Start of DOCUMENT SEGMENT
Unless the IRegs page for your destination says otherwise, the first statement in the Additional Declarations must be the standard U.S. disease-freedom attestation: that rinderpest, foot-and-mouth disease, classical swine fever, swine vesicular disease, African swine fever, and contagious bovine pleuropneumonia do not exist in the United States.3Animal and Plant Health Inspection Service. VS Form 16-4 Export Certificate Instructions After that opening statement, you add whatever country-specific declarations are required — these often address processing methods (heat treatment temperatures, rendering standards), the health status of the source region, or the absence of specific pathogens in the product.

If your declarations run longer than the space on the main form allows, continue them on VS Form 16-4A. When you use a continuation sheet, the declarations on the VS Form 16-4 must end with “See page 2,” and each continuation page must be numbered in the format “X of Y” (for example, “2 of 3”).3Animal and Plant Health Inspection Service. VS Form 16-4 Export Certificate Instructions

Submitting for APHIS Endorsement

Once the form is complete, submit it to an APHIS endorsement office for review and endorsement. APHIS offers commodity-specific support through its Veterinary Export Trade Services (VETS) team, which you can reach through the APHIS website by selecting your commodity type — options include aquaculture, livestock, pets, and semen and embryos.4United States Department of Agriculture. Working With an APHIS Endorsement Office Contacting VETS before your first submission is a practical step, especially if IRegs doesn’t cover your exact product or destination.

The Veterinary Services Process Streamlining system (VSPS) handles electronic submission. Access requires a login.gov account with identity verification and a VSPS profile with an assigned role.5Animal and Plant Health Inspection Service. Using the Veterinary Services Process Streamlining System Exporters, accredited veterinarians, and federal employees all use the same system, though with different role permissions.6USDA APHIS. Veterinary Services Process Streamlining If you don’t have electronic access set up, physical copies can be mailed to the appropriate endorsement office.
End of DOCUMENT SEGMENT
TASK ITEM> Quote the part of the export certificate text that starts at the words "Submitting for APHIS" and stops after "product or destination.", copying it word for word.
Start of DATASET EXTRACT
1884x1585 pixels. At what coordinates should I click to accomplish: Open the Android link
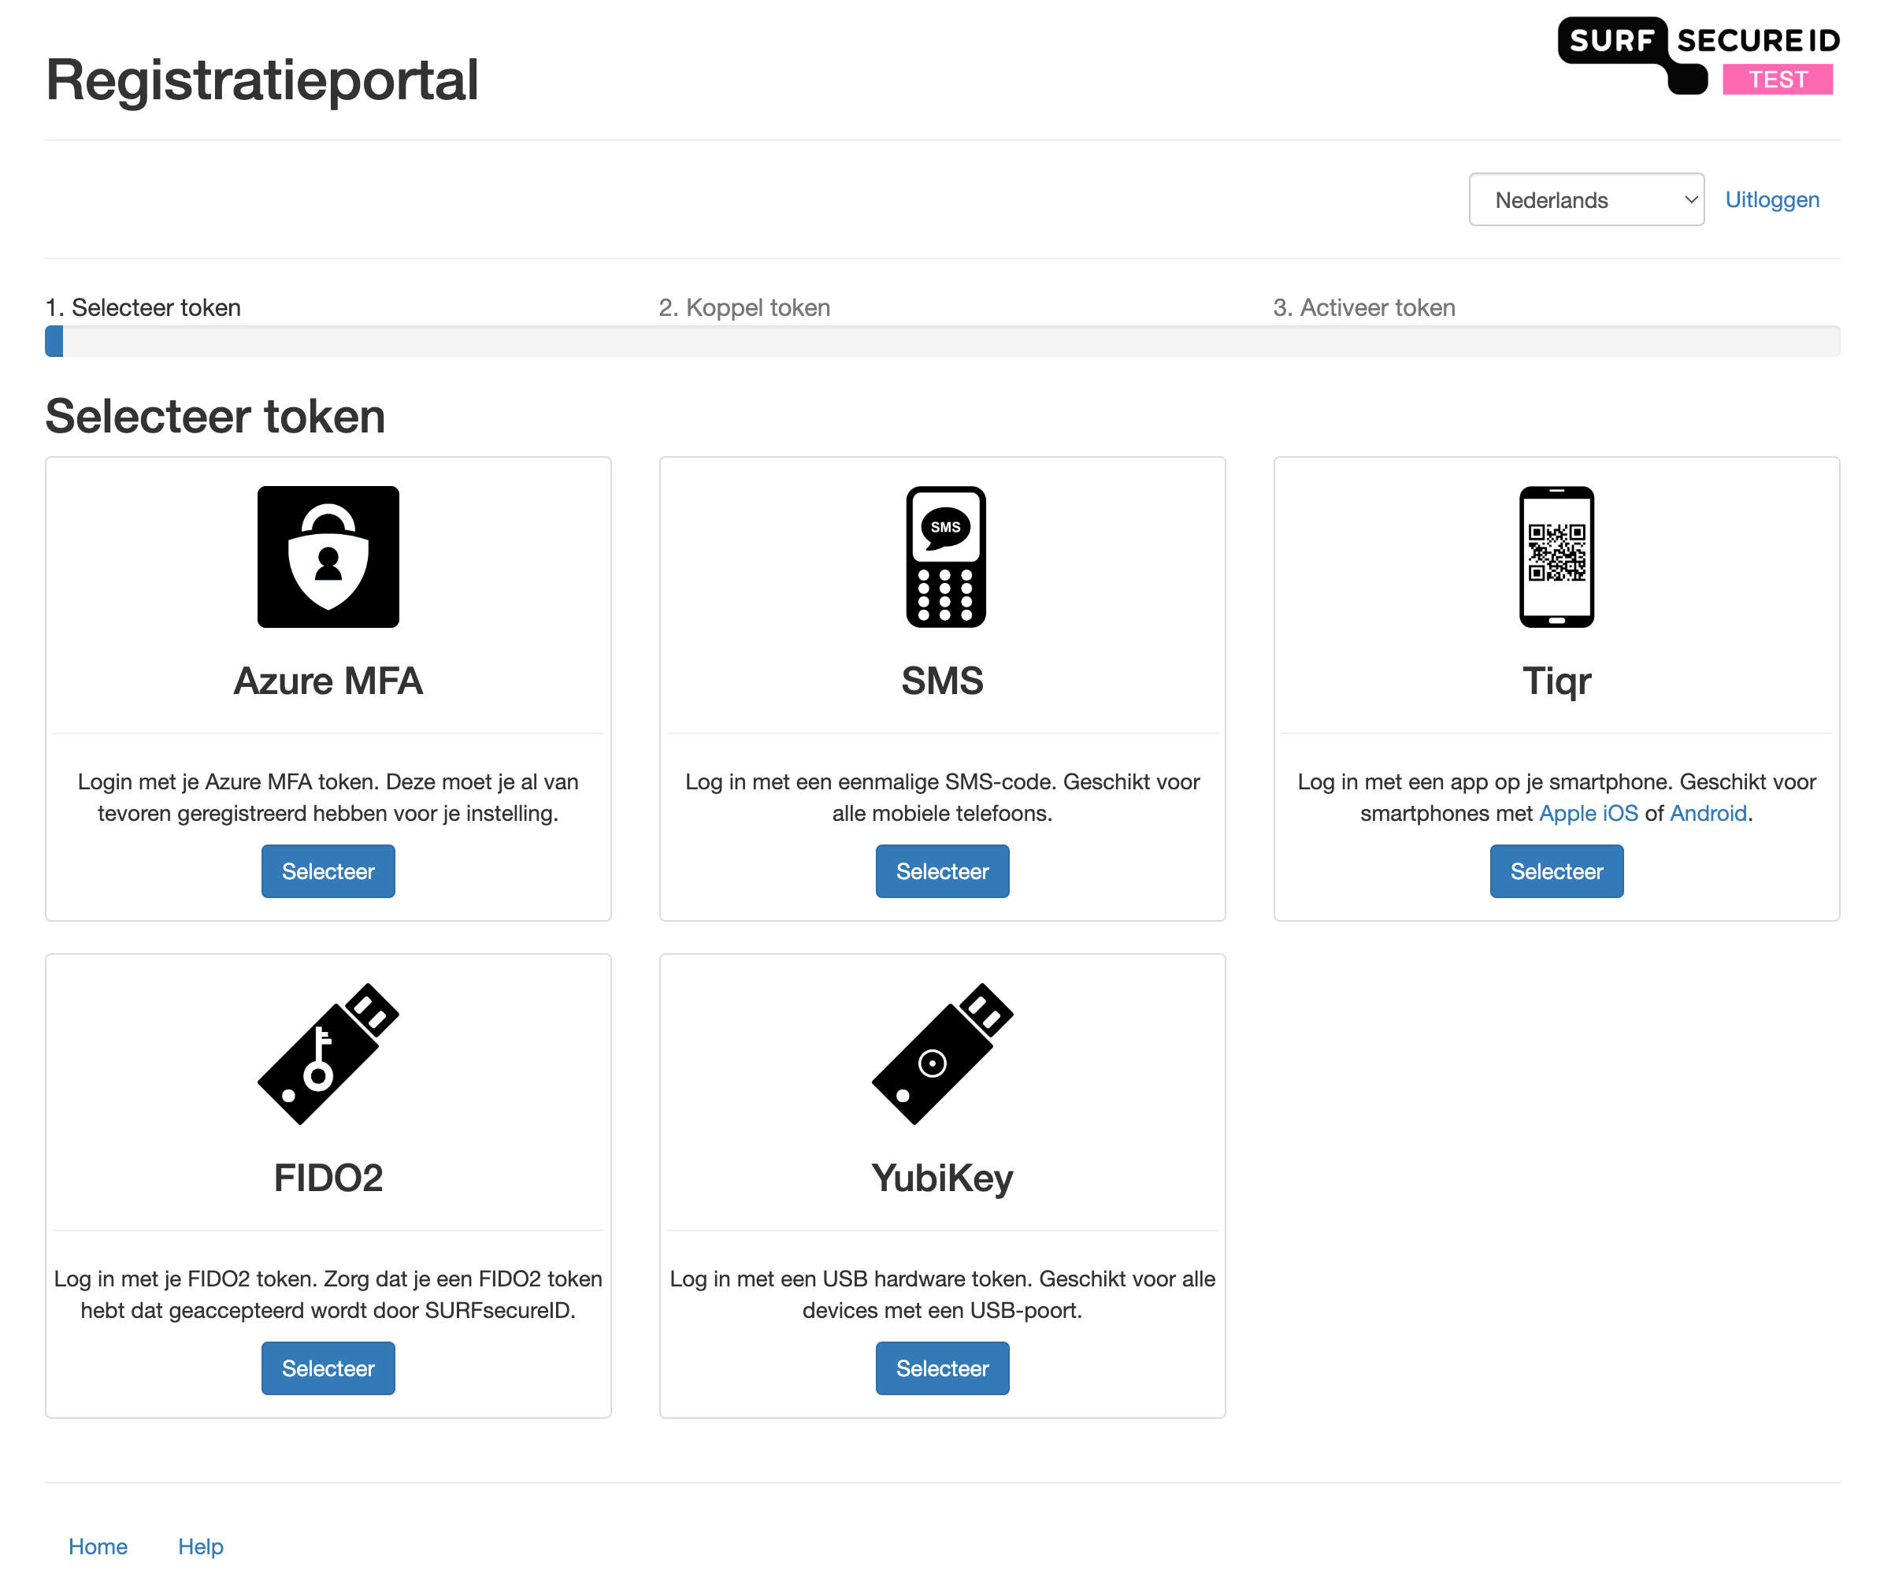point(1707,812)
End of DATASET EXTRACT
RESULT BELOW>
Submitting for APHIS Endorsement

Once the form is complete, submit it to an APHIS endorsement office for review and endorsement. APHIS offers commodity-specific support through its Veterinary Export Trade Services (VETS) team, which you can reach through the APHIS website by selecting your commodity type — options include aquaculture, livestock, pets, and semen and embryos.4United States Department of Agriculture. Working With an APHIS Endorsement Office Contacting VETS before your first submission is a practical step, especially if IRegs doesn’t cover your exact product or destination.